■ 文档正文
[HEOI2016/TJOI2016]求和

时间:2024-01-13 09:55:32

嘟嘟嘟



好多人(神仙)都说这是NTT例题,然后我就做了……

做这题,需要一下前置技能:

1.第二类斯特林数

2.NTT

3.没有公式恐惧症



额……不会斯特林数的话(就像我),知道通项公式也行。

这个博客挺好:第二类斯特林数总结

然后就是一顿暴推了。



首先如果直接往原式里带通项公式的话好像搞不出来,这时候需要用点技巧,换一下枚举顺序:

\[f(n) = \sum _ {j = 0} ^ {n} 2 ^ j * (j!) \sum _ {i = 0} ^ {n} S(i, j)
\]

讲道理\(i\)应该从\(j\)枚举到\(n\),但因为\(S(i, j) = 0(i < j)\),所以就改成了从\(0\)枚举。

然后代入第二类斯特林数通项公式\(S(n, m) = \frac{1}{m!} \sum _ {k = 0} ^ {m} (-1) ^ k C(m, k) (m - k) ^ n\):

\[\begin{align*}
f(n)
&= \sum_{j = 0} ^ {n} 2 ^ j * (j!) \sum_{i = 0} ^ {n} \sum_{k = 0} ^ {j} (-1) ^ k C(j, k) * (j - k) ^ i \\
&= \sum_{j = 0} ^ {n} 2 ^ j * (j!) \sum_{k = 0} ^ {j} (-1) ^ k C(j, k) * \sum_{i = 0} ^ {n} (j - k) ^ i \\
&= \sum_{j = 0} ^ {n} 2 ^ j * (j!) \sum_{k = 0} ^ {j} \frac{(-1) ^ k}{k!} * \frac{\sum_{i = 0} ^ {n} (j - k) ^ n}{(j - k)!}
\end{align*}\]

发现\(\sum _ {i = 0} ^ {n} (j - k) ^ n\)是一个等比数列,\(O(1)\)可解。

■ 所给信息

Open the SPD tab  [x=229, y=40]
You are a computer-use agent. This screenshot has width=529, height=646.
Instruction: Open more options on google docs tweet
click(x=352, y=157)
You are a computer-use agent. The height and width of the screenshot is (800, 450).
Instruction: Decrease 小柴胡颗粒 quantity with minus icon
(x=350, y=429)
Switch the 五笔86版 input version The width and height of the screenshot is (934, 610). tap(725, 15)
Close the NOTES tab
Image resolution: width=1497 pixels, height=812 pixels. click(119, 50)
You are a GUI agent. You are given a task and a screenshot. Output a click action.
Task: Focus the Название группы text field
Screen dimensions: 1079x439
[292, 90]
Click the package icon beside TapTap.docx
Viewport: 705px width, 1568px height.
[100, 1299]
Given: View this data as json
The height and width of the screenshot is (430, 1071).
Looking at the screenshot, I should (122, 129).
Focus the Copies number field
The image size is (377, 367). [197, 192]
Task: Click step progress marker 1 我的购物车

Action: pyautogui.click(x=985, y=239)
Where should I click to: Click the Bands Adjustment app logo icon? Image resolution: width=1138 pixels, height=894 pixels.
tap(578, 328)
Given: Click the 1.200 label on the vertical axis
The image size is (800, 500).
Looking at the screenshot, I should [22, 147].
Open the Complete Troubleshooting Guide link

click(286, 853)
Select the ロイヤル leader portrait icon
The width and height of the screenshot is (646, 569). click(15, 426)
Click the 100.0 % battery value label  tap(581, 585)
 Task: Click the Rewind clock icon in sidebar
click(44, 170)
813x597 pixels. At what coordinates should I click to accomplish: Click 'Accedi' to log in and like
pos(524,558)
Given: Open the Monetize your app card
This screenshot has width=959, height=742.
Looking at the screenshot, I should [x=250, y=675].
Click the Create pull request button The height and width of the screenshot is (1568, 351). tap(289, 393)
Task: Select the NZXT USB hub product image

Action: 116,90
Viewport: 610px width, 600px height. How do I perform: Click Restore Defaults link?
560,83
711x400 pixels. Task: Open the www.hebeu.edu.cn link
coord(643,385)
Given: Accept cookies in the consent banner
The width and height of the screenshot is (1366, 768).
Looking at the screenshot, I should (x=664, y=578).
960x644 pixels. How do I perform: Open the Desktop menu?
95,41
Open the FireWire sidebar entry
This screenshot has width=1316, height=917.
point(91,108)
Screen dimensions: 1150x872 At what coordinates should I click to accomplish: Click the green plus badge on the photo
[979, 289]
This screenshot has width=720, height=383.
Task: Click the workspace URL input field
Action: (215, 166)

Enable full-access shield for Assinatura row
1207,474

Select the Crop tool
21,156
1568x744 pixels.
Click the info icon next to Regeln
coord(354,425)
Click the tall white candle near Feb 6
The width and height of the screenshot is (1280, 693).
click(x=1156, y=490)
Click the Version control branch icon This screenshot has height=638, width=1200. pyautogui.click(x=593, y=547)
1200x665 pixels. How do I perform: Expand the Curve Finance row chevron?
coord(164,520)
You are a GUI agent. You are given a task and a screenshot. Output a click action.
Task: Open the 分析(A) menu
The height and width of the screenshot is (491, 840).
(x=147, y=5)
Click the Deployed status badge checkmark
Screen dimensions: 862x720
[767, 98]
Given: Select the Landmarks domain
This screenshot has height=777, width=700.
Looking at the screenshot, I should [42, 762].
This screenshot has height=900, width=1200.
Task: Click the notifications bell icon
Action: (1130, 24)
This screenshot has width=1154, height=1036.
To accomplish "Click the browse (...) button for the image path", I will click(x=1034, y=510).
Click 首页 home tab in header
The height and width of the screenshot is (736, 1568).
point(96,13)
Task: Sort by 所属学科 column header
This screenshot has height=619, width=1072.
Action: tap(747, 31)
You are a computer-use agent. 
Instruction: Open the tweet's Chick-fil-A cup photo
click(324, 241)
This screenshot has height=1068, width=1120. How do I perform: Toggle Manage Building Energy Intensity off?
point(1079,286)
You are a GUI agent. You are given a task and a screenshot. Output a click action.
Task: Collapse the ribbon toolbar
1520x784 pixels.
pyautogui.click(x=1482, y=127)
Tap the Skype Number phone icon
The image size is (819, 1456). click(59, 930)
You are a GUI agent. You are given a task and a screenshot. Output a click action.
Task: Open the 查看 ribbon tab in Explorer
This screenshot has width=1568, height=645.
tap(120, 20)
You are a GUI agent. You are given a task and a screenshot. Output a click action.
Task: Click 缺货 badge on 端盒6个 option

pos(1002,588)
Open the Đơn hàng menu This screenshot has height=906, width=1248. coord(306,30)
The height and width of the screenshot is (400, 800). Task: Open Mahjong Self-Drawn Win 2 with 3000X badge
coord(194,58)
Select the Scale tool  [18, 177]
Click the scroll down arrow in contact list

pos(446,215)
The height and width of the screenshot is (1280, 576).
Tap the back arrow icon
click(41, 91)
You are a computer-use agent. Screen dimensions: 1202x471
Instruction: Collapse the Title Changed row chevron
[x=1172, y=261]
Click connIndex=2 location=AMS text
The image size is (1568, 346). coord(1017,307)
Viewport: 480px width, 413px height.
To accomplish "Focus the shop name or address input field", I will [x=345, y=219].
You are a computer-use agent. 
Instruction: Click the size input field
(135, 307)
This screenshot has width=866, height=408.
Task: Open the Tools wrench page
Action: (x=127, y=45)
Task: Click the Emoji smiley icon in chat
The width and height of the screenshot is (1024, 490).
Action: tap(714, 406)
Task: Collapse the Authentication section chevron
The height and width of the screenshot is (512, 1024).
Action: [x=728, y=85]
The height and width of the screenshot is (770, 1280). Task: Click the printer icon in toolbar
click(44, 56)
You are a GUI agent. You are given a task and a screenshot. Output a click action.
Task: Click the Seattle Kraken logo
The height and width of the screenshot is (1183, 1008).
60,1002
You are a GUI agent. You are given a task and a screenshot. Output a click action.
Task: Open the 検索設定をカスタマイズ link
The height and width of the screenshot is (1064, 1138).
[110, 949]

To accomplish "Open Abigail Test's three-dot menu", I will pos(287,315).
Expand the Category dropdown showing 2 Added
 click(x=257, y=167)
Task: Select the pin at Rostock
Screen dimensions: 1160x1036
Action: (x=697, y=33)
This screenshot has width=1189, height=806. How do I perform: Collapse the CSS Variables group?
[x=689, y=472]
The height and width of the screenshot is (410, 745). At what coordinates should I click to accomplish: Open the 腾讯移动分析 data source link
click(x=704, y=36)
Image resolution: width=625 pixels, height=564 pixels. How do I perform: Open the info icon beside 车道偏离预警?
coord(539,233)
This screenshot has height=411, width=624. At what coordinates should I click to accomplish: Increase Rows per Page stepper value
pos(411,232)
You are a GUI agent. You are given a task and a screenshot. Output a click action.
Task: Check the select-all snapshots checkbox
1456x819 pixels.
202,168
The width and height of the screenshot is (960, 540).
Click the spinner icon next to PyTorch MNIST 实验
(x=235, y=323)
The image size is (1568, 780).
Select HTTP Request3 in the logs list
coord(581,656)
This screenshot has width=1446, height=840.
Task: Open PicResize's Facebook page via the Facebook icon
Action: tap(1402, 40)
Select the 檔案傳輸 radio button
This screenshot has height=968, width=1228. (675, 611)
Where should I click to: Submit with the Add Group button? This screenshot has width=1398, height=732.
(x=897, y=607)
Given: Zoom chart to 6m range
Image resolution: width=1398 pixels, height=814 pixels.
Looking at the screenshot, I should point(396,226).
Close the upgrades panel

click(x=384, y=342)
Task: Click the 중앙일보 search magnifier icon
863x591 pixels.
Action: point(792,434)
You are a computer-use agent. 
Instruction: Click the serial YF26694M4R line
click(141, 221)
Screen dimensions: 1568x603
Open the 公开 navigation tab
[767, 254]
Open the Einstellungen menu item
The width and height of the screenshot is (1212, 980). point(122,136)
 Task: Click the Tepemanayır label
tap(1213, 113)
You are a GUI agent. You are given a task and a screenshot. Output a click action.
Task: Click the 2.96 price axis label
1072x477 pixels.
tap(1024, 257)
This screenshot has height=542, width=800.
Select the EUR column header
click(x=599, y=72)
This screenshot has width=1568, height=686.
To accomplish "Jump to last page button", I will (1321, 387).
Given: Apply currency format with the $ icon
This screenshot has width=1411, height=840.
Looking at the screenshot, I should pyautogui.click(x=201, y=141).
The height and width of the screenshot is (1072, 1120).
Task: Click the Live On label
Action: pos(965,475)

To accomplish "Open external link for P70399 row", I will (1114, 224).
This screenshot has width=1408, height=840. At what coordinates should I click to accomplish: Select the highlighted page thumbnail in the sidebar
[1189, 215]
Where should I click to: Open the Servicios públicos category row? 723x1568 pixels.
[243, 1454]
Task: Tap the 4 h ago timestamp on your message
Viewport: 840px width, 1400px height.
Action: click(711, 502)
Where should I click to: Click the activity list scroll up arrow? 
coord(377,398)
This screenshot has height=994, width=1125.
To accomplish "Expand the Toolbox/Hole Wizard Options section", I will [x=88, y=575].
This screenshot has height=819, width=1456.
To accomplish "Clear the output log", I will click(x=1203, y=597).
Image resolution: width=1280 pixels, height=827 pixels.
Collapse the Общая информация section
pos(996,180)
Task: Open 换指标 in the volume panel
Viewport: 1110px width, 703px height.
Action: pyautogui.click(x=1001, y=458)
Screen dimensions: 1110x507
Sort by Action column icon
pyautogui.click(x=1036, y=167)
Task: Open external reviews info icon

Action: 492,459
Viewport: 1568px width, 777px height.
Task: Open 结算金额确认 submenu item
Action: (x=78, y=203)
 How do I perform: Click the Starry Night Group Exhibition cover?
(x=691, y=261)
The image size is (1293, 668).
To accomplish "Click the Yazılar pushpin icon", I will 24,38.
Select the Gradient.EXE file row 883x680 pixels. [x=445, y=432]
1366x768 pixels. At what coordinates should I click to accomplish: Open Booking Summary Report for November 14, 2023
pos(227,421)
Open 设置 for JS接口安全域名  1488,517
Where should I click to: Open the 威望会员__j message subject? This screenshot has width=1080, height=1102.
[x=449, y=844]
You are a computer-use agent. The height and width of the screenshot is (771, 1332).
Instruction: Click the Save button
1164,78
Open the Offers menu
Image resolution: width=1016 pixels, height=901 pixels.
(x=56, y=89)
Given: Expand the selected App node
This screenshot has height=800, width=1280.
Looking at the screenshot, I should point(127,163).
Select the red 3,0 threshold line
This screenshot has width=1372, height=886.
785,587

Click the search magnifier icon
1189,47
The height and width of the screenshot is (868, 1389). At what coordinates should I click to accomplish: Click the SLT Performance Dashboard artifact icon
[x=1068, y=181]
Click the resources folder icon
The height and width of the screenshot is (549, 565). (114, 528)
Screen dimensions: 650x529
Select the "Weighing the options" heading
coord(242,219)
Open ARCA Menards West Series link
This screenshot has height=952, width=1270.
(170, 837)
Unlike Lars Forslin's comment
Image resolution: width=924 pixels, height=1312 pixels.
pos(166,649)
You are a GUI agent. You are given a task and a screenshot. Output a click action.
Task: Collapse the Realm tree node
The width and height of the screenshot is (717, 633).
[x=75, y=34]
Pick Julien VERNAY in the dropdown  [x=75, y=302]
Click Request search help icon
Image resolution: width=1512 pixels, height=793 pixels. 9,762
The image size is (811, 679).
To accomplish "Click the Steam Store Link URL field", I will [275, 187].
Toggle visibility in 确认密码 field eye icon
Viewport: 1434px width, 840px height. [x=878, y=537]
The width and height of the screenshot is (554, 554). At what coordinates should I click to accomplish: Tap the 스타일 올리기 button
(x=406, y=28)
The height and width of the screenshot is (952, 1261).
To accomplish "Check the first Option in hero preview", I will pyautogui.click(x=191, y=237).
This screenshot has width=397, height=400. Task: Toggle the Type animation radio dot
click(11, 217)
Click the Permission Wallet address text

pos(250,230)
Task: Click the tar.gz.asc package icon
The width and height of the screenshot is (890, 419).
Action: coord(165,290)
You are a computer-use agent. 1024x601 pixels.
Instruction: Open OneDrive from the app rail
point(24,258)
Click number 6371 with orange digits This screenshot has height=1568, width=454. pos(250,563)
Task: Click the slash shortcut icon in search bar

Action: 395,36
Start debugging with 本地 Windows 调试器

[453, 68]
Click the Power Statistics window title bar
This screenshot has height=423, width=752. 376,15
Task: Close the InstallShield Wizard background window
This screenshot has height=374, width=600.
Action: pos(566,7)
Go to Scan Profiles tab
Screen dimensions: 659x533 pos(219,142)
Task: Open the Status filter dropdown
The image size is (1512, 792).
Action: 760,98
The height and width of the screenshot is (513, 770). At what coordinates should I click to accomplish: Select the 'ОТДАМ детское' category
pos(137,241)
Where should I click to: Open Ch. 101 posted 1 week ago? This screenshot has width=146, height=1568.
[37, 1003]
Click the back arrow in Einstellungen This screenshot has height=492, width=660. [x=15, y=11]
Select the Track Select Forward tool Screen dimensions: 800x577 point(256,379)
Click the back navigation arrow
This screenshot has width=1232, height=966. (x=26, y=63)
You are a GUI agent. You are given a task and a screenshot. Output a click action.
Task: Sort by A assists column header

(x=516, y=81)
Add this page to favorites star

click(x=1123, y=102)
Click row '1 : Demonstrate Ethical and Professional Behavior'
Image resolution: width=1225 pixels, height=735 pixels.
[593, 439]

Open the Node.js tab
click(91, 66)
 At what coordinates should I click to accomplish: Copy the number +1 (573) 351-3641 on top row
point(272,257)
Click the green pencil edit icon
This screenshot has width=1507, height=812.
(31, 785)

■ 任务说明
接着文档正文里这篇讲求和题推导的文章往下写,从它最后一句之后开始。 这些条目是另外的材料,跟文档正文没有关系。

■ 任务回答
然后令\(A(t) = \frac{(-1) ^ t}{t!}\),\(B(t) = \frac{\sum _ {i = 0} ^ {n} t ^ n}{t!}\)。这俩都可以\(O(n)\)预处理出来。

于是上式变成了

\[f(n) = \sum _ {j = 0} ^ {n} 2 ^ j * (j!) \sum _ {k = 0} ^ {j} A(k) * B(j - k)
\]

后面的\(\sum\)是一个卷积的形式,NTT就行,于是这题就完事了。



(反正自己没推出来)

#include<cstdio>
#include<iostream>
#include<cmath>
#include<algorithm>
#include<cstring>
#include<cstdlib>
#include<cctype>
#include<vector>
#include<stack>
#include<queue>
using namespace std;
#define enter puts("")
#define space putchar(' ')
#define Mem(a, x) memset(a, x, sizeof(a))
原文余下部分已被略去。